The drug can now be prescribed for use in patients with metastatic medullary thyroid cancer – a type of thyroid cancer that develops in thyroid gland cells that make a hormone called calcitonin, which helps to regulate calcium levels in the blood.
The approval follows a similar recommendation for AstraZeneca’s Caprelsa (vandetanib) last year, with both drugs now available for use in this limited population.
According to the National Cancer Institute, 56,460 Americans will be diagnosed with thyroid cancer, while 4 per cent of thyroid cancers are medullary thyroid cancer.

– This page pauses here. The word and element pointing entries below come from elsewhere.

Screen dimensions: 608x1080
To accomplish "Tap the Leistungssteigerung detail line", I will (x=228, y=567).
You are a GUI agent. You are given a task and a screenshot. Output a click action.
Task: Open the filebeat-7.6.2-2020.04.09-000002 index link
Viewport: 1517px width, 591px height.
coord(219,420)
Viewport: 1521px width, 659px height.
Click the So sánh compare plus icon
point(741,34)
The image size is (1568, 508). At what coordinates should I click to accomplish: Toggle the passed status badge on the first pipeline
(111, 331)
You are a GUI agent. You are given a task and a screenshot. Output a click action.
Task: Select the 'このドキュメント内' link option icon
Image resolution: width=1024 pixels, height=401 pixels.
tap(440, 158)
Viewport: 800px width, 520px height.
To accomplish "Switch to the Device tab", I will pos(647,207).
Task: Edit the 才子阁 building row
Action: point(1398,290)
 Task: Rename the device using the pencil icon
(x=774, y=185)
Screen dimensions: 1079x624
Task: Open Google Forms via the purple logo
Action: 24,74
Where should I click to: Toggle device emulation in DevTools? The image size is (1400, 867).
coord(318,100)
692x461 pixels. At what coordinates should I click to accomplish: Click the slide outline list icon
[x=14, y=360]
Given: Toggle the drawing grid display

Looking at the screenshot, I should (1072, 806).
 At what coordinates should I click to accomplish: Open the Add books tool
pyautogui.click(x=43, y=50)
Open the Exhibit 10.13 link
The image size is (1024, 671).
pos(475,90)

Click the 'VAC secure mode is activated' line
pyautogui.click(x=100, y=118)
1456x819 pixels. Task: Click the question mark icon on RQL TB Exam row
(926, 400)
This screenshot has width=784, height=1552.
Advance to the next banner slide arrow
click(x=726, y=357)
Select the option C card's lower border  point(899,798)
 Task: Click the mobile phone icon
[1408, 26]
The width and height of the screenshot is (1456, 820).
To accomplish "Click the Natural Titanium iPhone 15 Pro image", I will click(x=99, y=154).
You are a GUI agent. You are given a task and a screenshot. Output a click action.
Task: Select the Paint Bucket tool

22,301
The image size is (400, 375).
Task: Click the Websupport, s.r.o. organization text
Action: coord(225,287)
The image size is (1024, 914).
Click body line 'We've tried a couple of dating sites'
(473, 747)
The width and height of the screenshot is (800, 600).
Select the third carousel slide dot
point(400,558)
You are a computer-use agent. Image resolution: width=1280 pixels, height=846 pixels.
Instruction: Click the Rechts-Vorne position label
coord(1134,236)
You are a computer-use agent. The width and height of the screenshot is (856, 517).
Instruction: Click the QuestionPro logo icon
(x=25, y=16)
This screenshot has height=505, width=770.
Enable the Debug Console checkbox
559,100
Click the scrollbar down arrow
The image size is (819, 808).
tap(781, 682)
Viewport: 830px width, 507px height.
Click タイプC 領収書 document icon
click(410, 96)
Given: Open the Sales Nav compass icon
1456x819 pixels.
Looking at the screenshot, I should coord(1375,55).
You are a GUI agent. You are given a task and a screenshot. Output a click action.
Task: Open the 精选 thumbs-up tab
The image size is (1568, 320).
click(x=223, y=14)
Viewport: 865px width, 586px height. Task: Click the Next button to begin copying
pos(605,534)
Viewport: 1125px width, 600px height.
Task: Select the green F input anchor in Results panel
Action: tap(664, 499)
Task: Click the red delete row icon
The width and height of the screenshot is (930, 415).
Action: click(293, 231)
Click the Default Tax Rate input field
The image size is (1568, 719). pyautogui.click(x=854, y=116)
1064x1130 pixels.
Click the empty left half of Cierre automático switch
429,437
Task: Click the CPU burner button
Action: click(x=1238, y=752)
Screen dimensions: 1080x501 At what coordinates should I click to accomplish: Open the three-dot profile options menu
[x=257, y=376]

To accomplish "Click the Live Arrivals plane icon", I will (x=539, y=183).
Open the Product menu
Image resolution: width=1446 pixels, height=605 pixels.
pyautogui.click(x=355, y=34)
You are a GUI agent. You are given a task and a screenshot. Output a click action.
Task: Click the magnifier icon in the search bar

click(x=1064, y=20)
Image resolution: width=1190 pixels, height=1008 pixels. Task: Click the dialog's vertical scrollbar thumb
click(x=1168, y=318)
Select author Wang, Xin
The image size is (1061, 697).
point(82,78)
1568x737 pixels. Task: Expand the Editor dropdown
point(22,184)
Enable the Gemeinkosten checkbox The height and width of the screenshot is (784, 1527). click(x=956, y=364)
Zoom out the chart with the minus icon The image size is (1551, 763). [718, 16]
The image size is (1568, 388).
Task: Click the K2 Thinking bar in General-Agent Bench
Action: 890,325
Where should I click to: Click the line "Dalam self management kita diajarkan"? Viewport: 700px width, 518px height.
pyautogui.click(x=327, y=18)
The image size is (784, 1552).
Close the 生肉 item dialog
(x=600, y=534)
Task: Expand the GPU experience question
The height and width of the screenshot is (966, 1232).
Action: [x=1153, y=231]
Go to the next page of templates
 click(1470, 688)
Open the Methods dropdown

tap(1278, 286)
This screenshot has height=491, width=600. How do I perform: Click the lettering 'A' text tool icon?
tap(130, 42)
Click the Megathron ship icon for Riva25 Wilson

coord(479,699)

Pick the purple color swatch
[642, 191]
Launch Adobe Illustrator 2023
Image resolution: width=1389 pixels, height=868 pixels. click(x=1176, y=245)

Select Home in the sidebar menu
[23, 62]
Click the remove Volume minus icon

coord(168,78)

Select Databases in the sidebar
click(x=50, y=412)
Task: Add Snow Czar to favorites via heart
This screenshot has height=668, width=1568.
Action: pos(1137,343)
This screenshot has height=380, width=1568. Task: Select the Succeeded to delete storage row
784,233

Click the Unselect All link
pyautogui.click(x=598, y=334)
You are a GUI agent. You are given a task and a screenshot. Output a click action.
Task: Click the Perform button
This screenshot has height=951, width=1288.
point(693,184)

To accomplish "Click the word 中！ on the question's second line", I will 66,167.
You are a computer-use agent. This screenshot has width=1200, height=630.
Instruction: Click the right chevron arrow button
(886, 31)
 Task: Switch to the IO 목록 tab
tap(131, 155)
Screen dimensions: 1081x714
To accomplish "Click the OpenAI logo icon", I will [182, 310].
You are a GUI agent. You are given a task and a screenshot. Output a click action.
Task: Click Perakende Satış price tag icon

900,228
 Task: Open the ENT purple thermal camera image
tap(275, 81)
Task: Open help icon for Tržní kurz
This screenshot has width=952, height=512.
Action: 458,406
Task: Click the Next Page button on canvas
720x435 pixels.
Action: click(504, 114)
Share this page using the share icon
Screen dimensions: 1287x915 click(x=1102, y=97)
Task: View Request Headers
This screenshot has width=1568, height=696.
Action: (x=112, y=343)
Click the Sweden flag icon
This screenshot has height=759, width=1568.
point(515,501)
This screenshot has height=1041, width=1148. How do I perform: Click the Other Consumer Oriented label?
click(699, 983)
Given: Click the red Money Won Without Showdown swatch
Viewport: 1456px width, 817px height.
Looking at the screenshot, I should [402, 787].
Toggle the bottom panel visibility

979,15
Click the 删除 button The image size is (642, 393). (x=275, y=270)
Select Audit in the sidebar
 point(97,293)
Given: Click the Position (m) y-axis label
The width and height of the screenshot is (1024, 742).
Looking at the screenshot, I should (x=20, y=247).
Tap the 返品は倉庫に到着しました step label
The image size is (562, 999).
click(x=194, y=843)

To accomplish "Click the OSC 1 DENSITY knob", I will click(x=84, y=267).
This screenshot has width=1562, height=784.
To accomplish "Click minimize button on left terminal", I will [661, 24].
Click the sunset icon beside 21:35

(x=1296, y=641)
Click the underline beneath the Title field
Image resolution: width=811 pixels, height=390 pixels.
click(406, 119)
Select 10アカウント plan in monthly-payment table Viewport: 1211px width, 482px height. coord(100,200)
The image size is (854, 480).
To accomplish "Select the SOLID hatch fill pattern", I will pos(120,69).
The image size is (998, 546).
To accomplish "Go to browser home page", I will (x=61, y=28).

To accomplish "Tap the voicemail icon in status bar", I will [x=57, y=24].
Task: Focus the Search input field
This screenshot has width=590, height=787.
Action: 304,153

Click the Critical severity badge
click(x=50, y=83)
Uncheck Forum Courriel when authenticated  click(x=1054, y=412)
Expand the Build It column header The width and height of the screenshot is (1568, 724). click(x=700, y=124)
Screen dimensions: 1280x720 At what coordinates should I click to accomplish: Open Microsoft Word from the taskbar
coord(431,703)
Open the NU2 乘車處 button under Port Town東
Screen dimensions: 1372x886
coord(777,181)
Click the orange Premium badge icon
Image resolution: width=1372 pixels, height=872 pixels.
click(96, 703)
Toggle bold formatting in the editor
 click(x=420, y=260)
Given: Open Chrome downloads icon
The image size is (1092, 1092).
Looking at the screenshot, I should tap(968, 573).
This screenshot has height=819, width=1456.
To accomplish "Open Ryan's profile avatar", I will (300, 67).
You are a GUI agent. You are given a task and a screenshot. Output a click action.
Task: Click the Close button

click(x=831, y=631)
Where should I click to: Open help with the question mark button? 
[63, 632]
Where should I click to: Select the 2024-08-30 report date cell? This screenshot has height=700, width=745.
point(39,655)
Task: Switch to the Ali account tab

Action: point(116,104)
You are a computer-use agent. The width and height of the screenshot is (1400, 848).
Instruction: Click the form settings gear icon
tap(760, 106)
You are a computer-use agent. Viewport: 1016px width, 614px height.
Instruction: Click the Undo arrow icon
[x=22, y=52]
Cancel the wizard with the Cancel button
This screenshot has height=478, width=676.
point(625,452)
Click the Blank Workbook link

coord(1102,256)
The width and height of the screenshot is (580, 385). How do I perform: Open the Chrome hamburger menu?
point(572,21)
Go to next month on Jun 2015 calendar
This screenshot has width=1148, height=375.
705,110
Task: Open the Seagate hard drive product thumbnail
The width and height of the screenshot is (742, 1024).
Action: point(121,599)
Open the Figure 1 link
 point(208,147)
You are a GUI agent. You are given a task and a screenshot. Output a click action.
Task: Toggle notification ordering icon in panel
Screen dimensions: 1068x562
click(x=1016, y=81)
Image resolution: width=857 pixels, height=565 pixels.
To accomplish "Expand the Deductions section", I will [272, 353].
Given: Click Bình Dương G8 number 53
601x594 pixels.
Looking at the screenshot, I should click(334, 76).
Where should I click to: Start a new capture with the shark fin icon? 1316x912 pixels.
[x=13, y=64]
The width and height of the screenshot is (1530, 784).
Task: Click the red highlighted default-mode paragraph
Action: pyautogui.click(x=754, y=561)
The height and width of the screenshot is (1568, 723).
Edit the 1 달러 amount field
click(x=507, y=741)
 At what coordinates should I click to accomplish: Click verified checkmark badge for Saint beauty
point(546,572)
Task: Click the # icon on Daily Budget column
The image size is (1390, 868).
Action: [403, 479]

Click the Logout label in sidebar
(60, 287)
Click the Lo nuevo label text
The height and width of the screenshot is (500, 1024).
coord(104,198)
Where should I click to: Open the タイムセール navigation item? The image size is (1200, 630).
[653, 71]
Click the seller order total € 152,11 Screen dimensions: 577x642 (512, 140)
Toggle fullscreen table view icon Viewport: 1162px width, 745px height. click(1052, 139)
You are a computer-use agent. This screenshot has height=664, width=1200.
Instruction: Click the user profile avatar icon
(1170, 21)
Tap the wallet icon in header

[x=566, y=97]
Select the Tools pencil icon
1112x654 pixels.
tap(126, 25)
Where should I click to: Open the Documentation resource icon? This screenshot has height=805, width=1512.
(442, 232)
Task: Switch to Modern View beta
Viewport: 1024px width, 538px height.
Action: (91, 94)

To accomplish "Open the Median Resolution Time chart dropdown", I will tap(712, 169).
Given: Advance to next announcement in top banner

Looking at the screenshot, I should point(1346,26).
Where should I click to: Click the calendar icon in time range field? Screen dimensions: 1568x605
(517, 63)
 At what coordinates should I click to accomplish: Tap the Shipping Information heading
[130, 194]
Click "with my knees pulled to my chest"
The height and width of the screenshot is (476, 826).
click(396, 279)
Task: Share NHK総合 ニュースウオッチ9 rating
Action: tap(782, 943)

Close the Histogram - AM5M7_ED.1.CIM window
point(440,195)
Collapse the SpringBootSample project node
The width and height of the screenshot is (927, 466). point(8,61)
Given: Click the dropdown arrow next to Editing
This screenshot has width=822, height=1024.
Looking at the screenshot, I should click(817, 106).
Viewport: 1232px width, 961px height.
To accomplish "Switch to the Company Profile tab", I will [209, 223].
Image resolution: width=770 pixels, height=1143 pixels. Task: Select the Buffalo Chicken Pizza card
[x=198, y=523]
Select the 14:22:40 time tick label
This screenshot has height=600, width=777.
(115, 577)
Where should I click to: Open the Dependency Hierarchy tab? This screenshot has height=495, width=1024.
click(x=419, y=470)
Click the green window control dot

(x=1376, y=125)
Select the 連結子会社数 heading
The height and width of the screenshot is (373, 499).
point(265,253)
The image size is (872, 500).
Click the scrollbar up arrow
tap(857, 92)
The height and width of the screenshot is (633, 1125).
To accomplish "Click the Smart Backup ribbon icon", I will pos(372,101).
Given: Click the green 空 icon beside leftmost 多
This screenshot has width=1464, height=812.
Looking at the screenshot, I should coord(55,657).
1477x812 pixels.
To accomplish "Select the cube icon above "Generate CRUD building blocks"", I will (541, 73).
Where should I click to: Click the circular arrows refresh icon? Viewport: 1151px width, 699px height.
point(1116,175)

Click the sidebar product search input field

“Cometriq is the second drug approved to treat medullary thyroid cancer in the past two years and reflects FDA’s commitment to the development and approval of drugs for treating rare diseases,” said Dr Richard Pazdur, director of the office of haematology and oncology products in the FDA’s Center for Drug Evaluation and Research.
“Prior to today’s approval and the approval of Caprelsa in April 2011, patients with this rare and difficult to treat disease had limited therapeutic treatment options.”
Cometriq was approved under the FDA’s priority review programme, due to the unmet medical need in medullary thyroid cancer, and was also granted orphan designation.
In clinical trials, it has been shown to extend the length of time a patient can live without the cancer progressing by an average of 7 months compared to placebo.
Exelixis also announced it has submitted Cometriq for marketin authorisation in the EU.
This application to the European Medicines Agency contains the same data from the clinical trials, during which the drug showed it can extend progression free survival.
Cometriq is also a designated orphan in the EU due to the limited number of patients it will be available to treat.